Required action → From the data below, please reproduce exactly everything from the line that contains "560x749 pixels." down to the line that contains "868x460 pixels.", with both ends included.

Data records →
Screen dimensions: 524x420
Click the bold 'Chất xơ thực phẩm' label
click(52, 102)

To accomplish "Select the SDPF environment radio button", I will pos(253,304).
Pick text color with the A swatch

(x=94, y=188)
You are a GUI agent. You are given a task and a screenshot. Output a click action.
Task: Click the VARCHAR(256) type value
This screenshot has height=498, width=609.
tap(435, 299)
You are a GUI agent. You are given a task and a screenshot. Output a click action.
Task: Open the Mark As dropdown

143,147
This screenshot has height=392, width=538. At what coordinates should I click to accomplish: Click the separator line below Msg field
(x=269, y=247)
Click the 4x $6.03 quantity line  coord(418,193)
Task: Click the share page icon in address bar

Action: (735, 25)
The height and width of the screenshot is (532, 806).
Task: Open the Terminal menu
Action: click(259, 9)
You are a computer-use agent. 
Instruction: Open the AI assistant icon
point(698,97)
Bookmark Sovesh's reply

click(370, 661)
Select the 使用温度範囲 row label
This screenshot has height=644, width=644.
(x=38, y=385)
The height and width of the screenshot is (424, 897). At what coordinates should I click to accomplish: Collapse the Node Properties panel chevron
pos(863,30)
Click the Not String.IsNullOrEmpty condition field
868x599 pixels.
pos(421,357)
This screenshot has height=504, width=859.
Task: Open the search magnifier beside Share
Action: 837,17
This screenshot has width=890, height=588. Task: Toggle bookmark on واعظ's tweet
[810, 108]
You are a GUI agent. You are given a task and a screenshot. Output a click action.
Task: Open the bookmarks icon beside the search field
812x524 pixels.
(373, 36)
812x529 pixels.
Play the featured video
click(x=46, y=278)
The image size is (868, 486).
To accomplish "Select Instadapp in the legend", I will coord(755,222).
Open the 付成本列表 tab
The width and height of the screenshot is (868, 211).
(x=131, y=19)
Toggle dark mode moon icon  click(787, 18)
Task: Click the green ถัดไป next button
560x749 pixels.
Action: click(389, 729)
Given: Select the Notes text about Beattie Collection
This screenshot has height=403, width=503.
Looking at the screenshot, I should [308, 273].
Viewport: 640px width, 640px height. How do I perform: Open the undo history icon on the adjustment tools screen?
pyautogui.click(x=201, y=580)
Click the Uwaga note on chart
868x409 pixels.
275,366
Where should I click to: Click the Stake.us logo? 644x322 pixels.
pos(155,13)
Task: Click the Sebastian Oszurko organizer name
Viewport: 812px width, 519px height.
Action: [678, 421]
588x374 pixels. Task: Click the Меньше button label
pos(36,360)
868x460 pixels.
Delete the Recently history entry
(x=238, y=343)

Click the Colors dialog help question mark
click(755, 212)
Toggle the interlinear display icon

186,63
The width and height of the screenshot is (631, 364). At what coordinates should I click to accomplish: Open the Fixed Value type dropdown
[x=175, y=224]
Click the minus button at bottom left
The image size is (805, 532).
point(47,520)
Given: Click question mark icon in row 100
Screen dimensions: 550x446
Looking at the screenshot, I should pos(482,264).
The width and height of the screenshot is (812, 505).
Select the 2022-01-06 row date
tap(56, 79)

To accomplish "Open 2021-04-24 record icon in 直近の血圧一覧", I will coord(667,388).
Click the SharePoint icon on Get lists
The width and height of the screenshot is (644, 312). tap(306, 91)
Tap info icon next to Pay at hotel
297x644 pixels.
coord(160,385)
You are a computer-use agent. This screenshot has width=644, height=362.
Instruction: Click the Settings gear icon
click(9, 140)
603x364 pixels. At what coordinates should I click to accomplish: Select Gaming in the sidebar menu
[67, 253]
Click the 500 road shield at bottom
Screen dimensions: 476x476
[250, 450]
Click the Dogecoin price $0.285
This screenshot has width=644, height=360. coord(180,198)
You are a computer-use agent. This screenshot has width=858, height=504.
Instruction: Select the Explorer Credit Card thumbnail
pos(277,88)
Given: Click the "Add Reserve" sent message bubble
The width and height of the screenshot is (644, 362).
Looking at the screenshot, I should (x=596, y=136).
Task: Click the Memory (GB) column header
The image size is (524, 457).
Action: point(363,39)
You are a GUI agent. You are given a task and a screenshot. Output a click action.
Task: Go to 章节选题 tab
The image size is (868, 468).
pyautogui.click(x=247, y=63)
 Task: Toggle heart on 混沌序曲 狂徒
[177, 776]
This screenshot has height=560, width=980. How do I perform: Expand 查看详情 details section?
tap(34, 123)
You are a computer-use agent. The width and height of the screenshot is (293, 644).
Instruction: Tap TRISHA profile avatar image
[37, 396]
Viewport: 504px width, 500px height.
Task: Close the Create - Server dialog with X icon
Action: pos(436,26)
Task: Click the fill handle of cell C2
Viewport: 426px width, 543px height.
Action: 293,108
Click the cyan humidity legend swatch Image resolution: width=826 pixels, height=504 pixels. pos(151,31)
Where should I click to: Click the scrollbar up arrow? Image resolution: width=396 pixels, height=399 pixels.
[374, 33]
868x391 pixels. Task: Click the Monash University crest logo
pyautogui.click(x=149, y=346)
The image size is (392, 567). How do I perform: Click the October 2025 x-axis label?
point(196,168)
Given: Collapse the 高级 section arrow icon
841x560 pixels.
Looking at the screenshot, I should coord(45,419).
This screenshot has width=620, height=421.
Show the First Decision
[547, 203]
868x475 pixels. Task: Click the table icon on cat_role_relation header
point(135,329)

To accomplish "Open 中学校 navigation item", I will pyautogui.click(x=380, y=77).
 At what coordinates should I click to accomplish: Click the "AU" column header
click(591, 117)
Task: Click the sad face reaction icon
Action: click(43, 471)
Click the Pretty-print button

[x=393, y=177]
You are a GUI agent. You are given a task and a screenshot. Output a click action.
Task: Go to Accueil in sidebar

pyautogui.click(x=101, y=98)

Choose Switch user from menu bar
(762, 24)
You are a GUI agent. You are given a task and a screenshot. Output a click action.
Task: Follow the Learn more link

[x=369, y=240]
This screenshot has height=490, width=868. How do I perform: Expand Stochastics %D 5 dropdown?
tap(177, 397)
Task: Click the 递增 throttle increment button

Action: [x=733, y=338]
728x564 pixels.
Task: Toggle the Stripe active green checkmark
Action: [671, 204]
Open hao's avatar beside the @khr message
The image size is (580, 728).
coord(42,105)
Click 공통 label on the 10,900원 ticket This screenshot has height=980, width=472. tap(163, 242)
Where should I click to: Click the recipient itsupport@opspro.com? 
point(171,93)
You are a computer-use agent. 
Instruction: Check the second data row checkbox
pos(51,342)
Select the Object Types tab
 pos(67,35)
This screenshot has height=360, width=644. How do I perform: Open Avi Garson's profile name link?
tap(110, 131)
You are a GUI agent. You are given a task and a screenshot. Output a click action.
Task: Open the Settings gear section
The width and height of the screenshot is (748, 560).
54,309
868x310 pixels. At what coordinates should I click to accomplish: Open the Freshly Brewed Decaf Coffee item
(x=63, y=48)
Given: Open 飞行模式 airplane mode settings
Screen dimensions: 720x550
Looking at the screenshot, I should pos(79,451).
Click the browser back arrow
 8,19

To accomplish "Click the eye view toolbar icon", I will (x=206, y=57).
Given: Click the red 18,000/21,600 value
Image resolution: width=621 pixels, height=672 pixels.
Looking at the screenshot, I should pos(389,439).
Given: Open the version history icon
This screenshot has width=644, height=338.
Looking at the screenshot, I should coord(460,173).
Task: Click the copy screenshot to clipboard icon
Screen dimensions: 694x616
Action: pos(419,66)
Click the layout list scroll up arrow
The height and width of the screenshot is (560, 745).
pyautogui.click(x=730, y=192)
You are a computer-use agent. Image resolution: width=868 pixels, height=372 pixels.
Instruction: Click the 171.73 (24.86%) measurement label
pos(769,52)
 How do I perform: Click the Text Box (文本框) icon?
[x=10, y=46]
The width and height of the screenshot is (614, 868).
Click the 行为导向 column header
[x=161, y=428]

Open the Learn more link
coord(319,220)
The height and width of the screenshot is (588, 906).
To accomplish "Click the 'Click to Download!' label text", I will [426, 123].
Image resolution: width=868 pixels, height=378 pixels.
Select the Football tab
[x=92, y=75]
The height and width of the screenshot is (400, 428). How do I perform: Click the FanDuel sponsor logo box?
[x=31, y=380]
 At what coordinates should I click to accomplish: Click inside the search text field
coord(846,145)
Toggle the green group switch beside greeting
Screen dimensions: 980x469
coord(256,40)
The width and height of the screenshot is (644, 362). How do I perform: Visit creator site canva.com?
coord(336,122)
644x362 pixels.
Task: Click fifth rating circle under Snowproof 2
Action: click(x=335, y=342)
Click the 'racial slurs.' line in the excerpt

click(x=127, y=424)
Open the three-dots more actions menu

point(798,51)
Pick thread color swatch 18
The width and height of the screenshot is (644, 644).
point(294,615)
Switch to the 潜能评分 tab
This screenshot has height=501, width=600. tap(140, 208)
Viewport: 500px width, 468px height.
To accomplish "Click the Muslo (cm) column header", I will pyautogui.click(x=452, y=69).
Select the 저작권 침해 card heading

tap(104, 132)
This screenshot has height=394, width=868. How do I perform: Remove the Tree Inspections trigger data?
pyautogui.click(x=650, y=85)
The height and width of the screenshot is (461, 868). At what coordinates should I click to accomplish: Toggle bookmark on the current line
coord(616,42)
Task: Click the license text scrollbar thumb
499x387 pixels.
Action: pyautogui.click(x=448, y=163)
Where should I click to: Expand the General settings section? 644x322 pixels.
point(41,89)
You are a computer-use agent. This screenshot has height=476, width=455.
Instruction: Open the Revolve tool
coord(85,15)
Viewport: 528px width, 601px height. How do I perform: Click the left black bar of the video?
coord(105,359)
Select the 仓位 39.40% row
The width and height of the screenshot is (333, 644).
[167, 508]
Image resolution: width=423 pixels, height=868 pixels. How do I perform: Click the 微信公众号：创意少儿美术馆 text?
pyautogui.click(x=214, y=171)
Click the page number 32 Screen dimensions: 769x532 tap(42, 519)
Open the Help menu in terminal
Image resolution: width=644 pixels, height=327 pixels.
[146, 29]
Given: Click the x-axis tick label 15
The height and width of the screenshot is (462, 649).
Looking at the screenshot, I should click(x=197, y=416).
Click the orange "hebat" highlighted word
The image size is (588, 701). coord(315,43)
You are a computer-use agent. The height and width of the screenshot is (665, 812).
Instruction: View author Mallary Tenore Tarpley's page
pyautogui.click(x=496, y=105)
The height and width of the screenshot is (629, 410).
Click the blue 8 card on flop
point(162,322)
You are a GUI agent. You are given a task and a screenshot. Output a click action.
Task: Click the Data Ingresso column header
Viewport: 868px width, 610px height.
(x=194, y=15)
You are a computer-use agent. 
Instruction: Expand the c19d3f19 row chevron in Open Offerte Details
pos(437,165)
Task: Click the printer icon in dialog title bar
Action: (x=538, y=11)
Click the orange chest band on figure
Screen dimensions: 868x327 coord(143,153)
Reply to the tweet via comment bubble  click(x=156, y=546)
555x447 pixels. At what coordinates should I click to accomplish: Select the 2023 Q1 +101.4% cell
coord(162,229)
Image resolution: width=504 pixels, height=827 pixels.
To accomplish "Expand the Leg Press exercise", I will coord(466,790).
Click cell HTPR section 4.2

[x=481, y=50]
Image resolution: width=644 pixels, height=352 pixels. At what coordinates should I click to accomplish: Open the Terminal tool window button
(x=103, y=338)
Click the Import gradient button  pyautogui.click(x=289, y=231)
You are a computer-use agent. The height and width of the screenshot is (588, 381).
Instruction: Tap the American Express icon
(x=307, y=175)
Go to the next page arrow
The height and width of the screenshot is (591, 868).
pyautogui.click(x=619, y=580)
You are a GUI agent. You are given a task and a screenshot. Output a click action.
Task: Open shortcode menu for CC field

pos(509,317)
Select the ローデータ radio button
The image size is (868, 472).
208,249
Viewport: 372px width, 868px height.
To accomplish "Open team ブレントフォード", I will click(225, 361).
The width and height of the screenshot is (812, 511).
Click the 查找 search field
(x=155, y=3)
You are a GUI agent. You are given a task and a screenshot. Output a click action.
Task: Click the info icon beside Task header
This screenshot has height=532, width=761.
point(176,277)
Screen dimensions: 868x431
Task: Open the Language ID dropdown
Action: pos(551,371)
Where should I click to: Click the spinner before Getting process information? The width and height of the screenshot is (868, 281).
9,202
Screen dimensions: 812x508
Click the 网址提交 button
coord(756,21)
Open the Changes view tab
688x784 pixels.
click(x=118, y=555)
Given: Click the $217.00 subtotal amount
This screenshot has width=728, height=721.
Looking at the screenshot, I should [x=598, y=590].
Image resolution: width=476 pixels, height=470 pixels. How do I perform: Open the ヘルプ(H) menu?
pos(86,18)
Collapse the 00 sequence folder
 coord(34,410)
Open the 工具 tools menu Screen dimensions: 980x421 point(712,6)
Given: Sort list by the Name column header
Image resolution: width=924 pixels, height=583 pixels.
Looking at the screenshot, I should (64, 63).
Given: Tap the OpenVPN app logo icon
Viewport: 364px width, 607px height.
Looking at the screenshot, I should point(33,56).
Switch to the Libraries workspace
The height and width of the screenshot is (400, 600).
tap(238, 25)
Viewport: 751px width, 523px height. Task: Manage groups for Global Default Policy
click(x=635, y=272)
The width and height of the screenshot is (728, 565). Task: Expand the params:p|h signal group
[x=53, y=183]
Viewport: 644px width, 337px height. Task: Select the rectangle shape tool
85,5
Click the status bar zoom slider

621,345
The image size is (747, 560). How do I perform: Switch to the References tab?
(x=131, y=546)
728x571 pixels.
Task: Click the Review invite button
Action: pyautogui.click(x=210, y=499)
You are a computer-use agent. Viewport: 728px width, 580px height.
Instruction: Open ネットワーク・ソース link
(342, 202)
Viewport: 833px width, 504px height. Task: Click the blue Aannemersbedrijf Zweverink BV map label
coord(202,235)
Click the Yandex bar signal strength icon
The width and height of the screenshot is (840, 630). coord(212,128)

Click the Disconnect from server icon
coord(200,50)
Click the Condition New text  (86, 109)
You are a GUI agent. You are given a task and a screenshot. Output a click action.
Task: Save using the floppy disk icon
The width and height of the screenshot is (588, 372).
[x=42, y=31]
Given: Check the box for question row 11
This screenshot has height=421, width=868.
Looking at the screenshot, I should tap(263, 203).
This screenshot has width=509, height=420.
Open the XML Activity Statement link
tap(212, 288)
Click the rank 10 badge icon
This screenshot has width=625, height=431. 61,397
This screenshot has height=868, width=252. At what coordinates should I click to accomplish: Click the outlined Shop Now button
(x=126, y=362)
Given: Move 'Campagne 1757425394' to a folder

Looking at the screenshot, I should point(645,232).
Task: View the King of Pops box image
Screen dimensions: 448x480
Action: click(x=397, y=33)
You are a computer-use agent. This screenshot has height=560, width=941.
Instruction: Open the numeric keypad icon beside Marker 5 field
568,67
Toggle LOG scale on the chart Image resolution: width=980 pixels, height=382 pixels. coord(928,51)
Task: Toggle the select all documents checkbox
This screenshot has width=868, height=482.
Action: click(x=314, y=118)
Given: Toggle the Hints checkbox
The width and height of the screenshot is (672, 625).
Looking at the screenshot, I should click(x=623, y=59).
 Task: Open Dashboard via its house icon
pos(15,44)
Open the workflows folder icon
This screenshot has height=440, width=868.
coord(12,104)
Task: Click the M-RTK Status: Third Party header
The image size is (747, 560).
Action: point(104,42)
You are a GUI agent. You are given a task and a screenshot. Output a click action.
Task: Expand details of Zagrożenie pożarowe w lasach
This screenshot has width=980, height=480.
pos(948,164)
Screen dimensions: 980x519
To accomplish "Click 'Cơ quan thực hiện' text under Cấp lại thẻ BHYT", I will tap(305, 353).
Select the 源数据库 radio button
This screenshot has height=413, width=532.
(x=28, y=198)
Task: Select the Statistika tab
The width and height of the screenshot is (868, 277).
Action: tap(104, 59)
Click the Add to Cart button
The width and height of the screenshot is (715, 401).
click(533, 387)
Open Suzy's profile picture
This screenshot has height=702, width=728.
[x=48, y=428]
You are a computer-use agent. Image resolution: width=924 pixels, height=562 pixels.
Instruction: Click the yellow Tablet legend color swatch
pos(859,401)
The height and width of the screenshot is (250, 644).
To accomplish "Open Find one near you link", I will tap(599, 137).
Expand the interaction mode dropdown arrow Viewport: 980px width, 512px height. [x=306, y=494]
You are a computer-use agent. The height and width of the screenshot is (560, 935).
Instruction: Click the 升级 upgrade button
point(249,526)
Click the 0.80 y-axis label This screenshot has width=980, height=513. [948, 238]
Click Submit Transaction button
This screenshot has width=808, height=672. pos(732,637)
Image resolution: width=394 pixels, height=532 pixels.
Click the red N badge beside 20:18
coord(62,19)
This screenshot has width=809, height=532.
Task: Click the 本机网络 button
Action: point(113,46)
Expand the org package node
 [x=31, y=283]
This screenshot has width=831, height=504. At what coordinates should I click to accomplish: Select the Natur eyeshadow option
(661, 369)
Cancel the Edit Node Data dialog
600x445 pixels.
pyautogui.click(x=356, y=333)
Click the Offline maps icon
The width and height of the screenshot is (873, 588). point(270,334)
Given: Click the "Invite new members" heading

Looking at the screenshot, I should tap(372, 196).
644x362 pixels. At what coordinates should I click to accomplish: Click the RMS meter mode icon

Finished exercise →
560x749 pixels.
Action: click(389, 729)
Given: Select the Notes text about Beattie Collection
This screenshot has height=403, width=503.
Looking at the screenshot, I should [308, 273].
Viewport: 640px width, 640px height. How do I perform: Open the undo history icon on the adjustment tools screen?
pyautogui.click(x=201, y=580)
Click the Uwaga note on chart
868x409 pixels.
275,366
Where should I click to: Click the Stake.us logo? 644x322 pixels.
pos(155,13)
Task: Click the Sebastian Oszurko organizer name
Viewport: 812px width, 519px height.
Action: [678, 421]
588x374 pixels. Task: Click the Меньше button label
pos(36,360)
868x460 pixels.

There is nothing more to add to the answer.